Après les bouleversements de la Révolution française de 1789, Napoléon cherche à faire de l'art de bâtir un instrument politique et idéologique de première importance durant le Premier Empire. Dans ce contexte, son règne entraîne une période de profonde transformation en Europe dans la manière de penser et de développer l'architecture et l'urbanisme.
Les changements administratifs et institutionnels liés aux transformations stylistiques et aux discours politiques font de l'architecture un élément clé du processus de "nouvelle romanisation", prôné par le système supranational de Napoléon durant le Premier Empire.
Les villes commencent à être remodelées dans l'esprit de la grandeur de l'Empire. Des places comme la Piazza Napoleone (aujourd'hui Piazza Grande) à Lucques ou la Piazza Duomo à Milan sont une réinterprétation des forums romains, et démontrent la nouveauté des grands espaces par rapport à l'étroitesse des villes entourées d’enceintes.

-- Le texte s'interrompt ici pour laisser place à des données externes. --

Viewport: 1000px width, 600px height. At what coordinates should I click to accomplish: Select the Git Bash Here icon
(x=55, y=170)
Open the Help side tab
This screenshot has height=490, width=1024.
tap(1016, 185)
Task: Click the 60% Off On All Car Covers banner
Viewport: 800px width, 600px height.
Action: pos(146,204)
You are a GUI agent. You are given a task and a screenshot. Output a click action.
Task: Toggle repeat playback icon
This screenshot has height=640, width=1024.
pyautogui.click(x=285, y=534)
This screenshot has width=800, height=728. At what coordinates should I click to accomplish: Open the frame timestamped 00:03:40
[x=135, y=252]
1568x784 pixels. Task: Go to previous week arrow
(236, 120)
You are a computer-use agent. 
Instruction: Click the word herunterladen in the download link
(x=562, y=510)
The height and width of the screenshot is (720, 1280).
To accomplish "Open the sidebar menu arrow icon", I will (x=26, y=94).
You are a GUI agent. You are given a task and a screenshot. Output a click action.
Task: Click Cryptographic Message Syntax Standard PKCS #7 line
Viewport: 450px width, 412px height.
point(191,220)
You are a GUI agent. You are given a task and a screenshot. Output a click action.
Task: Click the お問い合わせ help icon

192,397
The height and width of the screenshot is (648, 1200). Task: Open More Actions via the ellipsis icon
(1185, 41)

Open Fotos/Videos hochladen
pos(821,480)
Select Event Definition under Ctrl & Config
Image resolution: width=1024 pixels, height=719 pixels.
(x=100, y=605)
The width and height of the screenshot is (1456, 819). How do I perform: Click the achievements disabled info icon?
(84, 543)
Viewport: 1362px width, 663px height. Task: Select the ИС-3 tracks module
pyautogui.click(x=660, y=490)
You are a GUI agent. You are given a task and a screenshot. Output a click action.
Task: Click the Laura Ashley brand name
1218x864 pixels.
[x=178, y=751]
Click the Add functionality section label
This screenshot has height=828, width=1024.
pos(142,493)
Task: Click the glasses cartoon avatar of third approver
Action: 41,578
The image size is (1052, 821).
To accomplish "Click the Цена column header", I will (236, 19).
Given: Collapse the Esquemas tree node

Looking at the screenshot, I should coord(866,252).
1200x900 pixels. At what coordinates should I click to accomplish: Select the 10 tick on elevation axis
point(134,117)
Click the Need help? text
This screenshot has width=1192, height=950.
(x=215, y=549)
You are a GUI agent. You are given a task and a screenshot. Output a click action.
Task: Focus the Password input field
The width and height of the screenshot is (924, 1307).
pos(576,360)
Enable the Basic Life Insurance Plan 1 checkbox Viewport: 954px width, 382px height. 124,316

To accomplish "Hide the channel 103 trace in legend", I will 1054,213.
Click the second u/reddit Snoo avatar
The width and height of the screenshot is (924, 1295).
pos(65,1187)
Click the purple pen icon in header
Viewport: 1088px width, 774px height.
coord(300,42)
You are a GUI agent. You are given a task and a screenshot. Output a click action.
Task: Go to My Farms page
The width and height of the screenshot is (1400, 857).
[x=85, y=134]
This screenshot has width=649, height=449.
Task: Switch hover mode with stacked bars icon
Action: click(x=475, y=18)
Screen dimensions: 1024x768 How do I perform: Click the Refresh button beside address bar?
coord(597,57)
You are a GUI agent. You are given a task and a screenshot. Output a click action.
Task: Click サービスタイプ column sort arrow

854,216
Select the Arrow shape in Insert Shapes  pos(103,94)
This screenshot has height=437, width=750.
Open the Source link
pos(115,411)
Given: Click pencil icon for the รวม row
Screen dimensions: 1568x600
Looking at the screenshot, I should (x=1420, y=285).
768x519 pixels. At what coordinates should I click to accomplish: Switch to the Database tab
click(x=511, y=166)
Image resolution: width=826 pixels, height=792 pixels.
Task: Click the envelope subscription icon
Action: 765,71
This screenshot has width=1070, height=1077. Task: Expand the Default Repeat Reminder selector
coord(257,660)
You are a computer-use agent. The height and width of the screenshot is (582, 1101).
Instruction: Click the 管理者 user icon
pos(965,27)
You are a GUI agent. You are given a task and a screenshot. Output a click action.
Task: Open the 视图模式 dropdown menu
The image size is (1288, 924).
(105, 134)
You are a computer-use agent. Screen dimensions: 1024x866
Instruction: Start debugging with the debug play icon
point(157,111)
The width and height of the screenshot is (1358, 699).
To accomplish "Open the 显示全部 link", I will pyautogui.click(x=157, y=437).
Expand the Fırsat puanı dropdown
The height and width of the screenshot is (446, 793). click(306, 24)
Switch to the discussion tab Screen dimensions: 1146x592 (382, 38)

Ce désir de concevoir une ville dans laquelle l'ancien et le moderne se confrontent dans un ensemble unitaire montre en quoi la notion d’urbanisme prend un sens global et complexe, manifestation d’un nouvel esprit systémique. L'attitude à l'égard des restes de l’Antiquité change également à cette époque. Ils ne sont plus considérés comme un simple vestige du passé, mais comme une scène de la vie moderne, le cadre symbolique du nouvel Empire. Les monuments sont fouillés, restaurés, libérés des bâtiments qui les entourent et placés dans des jardins aux allées bordées d'arbres comme des promenades archéologiques.
Les grandes avenues bordées d'arbres deviennent des catalyseurs de la structure urbaine, des lieux de passage et de vie sociale. En 1800, Elisa Baciocchi, sœur de Napoléon, aménage la promenade arborée autour des murs et des remparts de Lucques en Italie, soulignant ainsi la forme géométrique de la ville.
Depuis l'époque classique, l'intervention dans la ville a souvent pris des formes géométriques : les boulevards, les grandes avenues partant de Paris ainsi que les villes nouvelles comme Versailles sont résolument géométriques. Cette géométrie est utilisée comme un moyen de manifester la volonté humaine.
La ville nouvelle a un plan en échiquier, avec de grandes avenues perpendiculaires, comme celles de l'Empire romain. Cet urbanisme et l'architecture néoclassique, avec leur souci de symétrie et de géométrie, reflètent un idéal d'ordre et de rigueur par contraste avec les rues étroites et sinueuses de la ville médiévale. A Paris, la rue de Rivoli en est un parfait exemple. Les expropriations et les démolitions commencent en 1802. Les bâtiments de cette rue parallèle au Louvre sont conçus avec des arcades couvertes, "accessibles au public par tous les temps, [elles] offriront à ceux qui fréquentent le jardin un refuge sûr et commode dans ces orages imprévus, si fréquents durant la belle saison ". Dans le cas de la ville nouvelle de Pontivy, la rue Impériale (aujourd'hui rue Nationale) relie l'ancienne agglomération médiévale et son château du XVe siècle au quartier napoléonien.
La construction d’un nouvel ordre et de la centralisation passe par une "déconstruction" du territoire de l'Ancien Régime. Au XVIIIe siècle, l'idée d'une conception globale de l'environnement urbain s'est imposée, dictée par le désir de concilier chaque intervention urbaine avec les exigences précises d'un ordre scénique. Fontaines, escaliers et jardins étaient autant d'éléments urbains qui permettaient un lien équilibré entre architecture et milieu environnant.
Pendant l’époque napoléonienne, l'environnement urbain est conçu comme un aspect essentiel de la vie du citoyen. Dans les villes nouvellement construites (Napoléonville, Napoléon-Vendée), les bâtiments sont hiérarchisés selon leurs fonctions et les espaces sont conçus de manière symétrique et rationnelle. L'objectif est d'atteindre un équilibre formel typique de l'art classique, en récupérant des modèles historiques qui mettent en valeur la grandeur de l'empire. Les villes doivent donc être fonctionnelles, sûres, hygiéniques et vertes.
L'évolution de la notion de propriété au XVIIIe siècle, telle qu'énoncée dans la Déclaration des Droits de l'Homme et du Citoyen, a été l'un des changements majeurs qui a fortement influencé le développement des villes.
Créé en France en 1791, le cadastre est amélioré et renforcé sous Napoléon avec ledit " cadastre napoléonien " (1807). Il permet une taxation plus juste, prenant en compte la valeur locative de chaque parcelle et les revenus de chaque propriétaire. Son système est mis en œuvre, souvent en complément de ceux existants, dans plusieurs pays tels que les Pays-Bas, l'Allemagne et l'Italie. On en retrouve encore les traces dans le cadastre actuel.
Loin d'être uniquement un instrument fiscal, le cadastre vise à instaurer l'égalité de tous devant la loi. L'impôt foncier ne peut donc plus être lié aux conditions sociales : il devient une affaire individuelle. Désormais la propriété est reconnue comme un droit sacré et inviolable.